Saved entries
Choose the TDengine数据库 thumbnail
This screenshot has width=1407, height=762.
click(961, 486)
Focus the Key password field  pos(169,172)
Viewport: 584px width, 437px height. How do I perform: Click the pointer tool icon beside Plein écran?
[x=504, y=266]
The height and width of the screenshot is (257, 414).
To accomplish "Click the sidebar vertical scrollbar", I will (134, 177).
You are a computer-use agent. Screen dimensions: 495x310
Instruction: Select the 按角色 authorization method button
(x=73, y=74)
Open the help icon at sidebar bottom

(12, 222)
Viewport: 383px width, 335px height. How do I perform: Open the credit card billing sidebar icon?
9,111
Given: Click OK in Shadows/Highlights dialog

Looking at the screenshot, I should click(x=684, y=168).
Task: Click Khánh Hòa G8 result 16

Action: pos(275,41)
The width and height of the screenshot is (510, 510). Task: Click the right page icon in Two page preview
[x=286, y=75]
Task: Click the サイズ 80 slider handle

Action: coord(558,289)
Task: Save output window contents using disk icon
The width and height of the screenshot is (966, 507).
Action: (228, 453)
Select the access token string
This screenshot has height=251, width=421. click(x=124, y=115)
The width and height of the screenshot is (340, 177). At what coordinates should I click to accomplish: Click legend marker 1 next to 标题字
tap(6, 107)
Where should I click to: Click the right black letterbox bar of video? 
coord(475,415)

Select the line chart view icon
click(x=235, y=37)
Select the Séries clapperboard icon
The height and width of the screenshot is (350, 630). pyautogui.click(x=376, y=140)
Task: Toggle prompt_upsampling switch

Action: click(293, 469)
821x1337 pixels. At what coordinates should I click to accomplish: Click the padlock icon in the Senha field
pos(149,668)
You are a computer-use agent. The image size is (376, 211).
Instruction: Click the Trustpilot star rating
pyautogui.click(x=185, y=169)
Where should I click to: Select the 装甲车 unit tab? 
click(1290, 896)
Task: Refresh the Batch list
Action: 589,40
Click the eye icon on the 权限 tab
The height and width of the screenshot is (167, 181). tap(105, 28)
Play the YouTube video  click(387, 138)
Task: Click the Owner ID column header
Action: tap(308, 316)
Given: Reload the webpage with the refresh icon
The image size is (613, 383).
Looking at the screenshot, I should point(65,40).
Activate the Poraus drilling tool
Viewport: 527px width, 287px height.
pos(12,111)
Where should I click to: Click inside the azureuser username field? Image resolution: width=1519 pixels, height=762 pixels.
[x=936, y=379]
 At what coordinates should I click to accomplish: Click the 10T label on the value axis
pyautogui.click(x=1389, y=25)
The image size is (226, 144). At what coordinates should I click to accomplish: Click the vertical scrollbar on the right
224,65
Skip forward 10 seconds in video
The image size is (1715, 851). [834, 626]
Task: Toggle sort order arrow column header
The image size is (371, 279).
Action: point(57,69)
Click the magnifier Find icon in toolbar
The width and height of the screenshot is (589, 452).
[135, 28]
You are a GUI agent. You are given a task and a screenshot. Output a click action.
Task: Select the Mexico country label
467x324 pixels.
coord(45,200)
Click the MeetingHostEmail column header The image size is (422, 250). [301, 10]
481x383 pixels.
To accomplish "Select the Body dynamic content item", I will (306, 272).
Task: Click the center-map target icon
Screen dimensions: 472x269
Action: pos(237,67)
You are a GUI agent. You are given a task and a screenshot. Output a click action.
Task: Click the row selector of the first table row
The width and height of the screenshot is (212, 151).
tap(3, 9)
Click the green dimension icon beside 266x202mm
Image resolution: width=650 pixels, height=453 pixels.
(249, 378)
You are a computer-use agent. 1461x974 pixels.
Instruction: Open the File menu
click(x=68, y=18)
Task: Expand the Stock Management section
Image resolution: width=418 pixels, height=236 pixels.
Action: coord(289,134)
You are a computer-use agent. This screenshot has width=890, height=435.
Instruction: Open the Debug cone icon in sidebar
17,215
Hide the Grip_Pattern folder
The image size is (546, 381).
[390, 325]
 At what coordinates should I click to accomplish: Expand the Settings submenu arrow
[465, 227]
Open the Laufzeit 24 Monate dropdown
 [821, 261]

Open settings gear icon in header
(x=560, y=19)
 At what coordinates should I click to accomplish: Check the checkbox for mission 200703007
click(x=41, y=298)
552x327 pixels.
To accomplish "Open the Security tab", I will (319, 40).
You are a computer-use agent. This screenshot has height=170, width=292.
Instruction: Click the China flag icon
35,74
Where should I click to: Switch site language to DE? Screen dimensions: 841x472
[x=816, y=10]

▶ [ASSIGNMENT]
Extract each entry in full, exactly as given.

▶ [OUTPUT OF THE TASK]
Choose the TDengine数据库 thumbnail
This screenshot has width=1407, height=762.
click(961, 486)
Focus the Key password field  pos(169,172)
Viewport: 584px width, 437px height. How do I perform: Click the pointer tool icon beside Plein écran?
[x=504, y=266]
The height and width of the screenshot is (257, 414).
To accomplish "Click the sidebar vertical scrollbar", I will (134, 177).
You are a computer-use agent. Screen dimensions: 495x310
Instruction: Select the 按角色 authorization method button
(x=73, y=74)
Open the help icon at sidebar bottom

(12, 222)
Viewport: 383px width, 335px height. How do I perform: Open the credit card billing sidebar icon?
9,111
Given: Click OK in Shadows/Highlights dialog

Looking at the screenshot, I should click(x=684, y=168).
Task: Click Khánh Hòa G8 result 16

Action: pos(275,41)
The width and height of the screenshot is (510, 510). Task: Click the right page icon in Two page preview
[x=286, y=75]
Task: Click the サイズ 80 slider handle

Action: coord(558,289)
Task: Save output window contents using disk icon
The width and height of the screenshot is (966, 507).
Action: (228, 453)
Select the access token string
This screenshot has height=251, width=421. click(x=124, y=115)
The width and height of the screenshot is (340, 177). At what coordinates should I click to accomplish: Click legend marker 1 next to 标题字
tap(6, 107)
Where should I click to: Click the right black letterbox bar of video? 
coord(475,415)

Select the line chart view icon
click(x=235, y=37)
Select the Séries clapperboard icon
The height and width of the screenshot is (350, 630). pyautogui.click(x=376, y=140)
Task: Toggle prompt_upsampling switch

Action: click(293, 469)
821x1337 pixels. At what coordinates should I click to accomplish: Click the padlock icon in the Senha field
pos(149,668)
You are a computer-use agent. The image size is (376, 211).
Instruction: Click the Trustpilot star rating
pyautogui.click(x=185, y=169)
Where should I click to: Select the 装甲车 unit tab? 
click(1290, 896)
Task: Refresh the Batch list
Action: 589,40
Click the eye icon on the 权限 tab
The height and width of the screenshot is (167, 181). tap(105, 28)
Play the YouTube video  click(387, 138)
Task: Click the Owner ID column header
Action: tap(308, 316)
Given: Reload the webpage with the refresh icon
The image size is (613, 383).
Looking at the screenshot, I should point(65,40).
Activate the Poraus drilling tool
Viewport: 527px width, 287px height.
pos(12,111)
Where should I click to: Click inside the azureuser username field? Image resolution: width=1519 pixels, height=762 pixels.
[x=936, y=379]
 At what coordinates should I click to accomplish: Click the 10T label on the value axis
pyautogui.click(x=1389, y=25)
The image size is (226, 144). At what coordinates should I click to accomplish: Click the vertical scrollbar on the right
224,65
Skip forward 10 seconds in video
The image size is (1715, 851). [834, 626]
Task: Toggle sort order arrow column header
The image size is (371, 279).
Action: point(57,69)
Click the magnifier Find icon in toolbar
The width and height of the screenshot is (589, 452).
[135, 28]
You are a GUI agent. You are given a task and a screenshot. Output a click action.
Task: Select the Mexico country label
467x324 pixels.
coord(45,200)
Click the MeetingHostEmail column header The image size is (422, 250). [301, 10]
481x383 pixels.
To accomplish "Select the Body dynamic content item", I will (306, 272).
Task: Click the center-map target icon
Screen dimensions: 472x269
Action: pos(237,67)
You are a GUI agent. You are given a task and a screenshot. Output a click action.
Task: Click the row selector of the first table row
The width and height of the screenshot is (212, 151).
tap(3, 9)
Click the green dimension icon beside 266x202mm
Image resolution: width=650 pixels, height=453 pixels.
(249, 378)
You are a computer-use agent. 1461x974 pixels.
Instruction: Open the File menu
click(x=68, y=18)
Task: Expand the Stock Management section
Image resolution: width=418 pixels, height=236 pixels.
Action: coord(289,134)
You are a computer-use agent. This screenshot has width=890, height=435.
Instruction: Open the Debug cone icon in sidebar
17,215
Hide the Grip_Pattern folder
The image size is (546, 381).
[390, 325]
 At what coordinates should I click to accomplish: Expand the Settings submenu arrow
[465, 227]
Open the Laufzeit 24 Monate dropdown
 [821, 261]

Open settings gear icon in header
(x=560, y=19)
 At what coordinates should I click to accomplish: Check the checkbox for mission 200703007
click(x=41, y=298)
552x327 pixels.
To accomplish "Open the Security tab", I will (319, 40).
You are a computer-use agent. This screenshot has height=170, width=292.
Instruction: Click the China flag icon
35,74
Where should I click to: Switch site language to DE? Screen dimensions: 841x472
[x=816, y=10]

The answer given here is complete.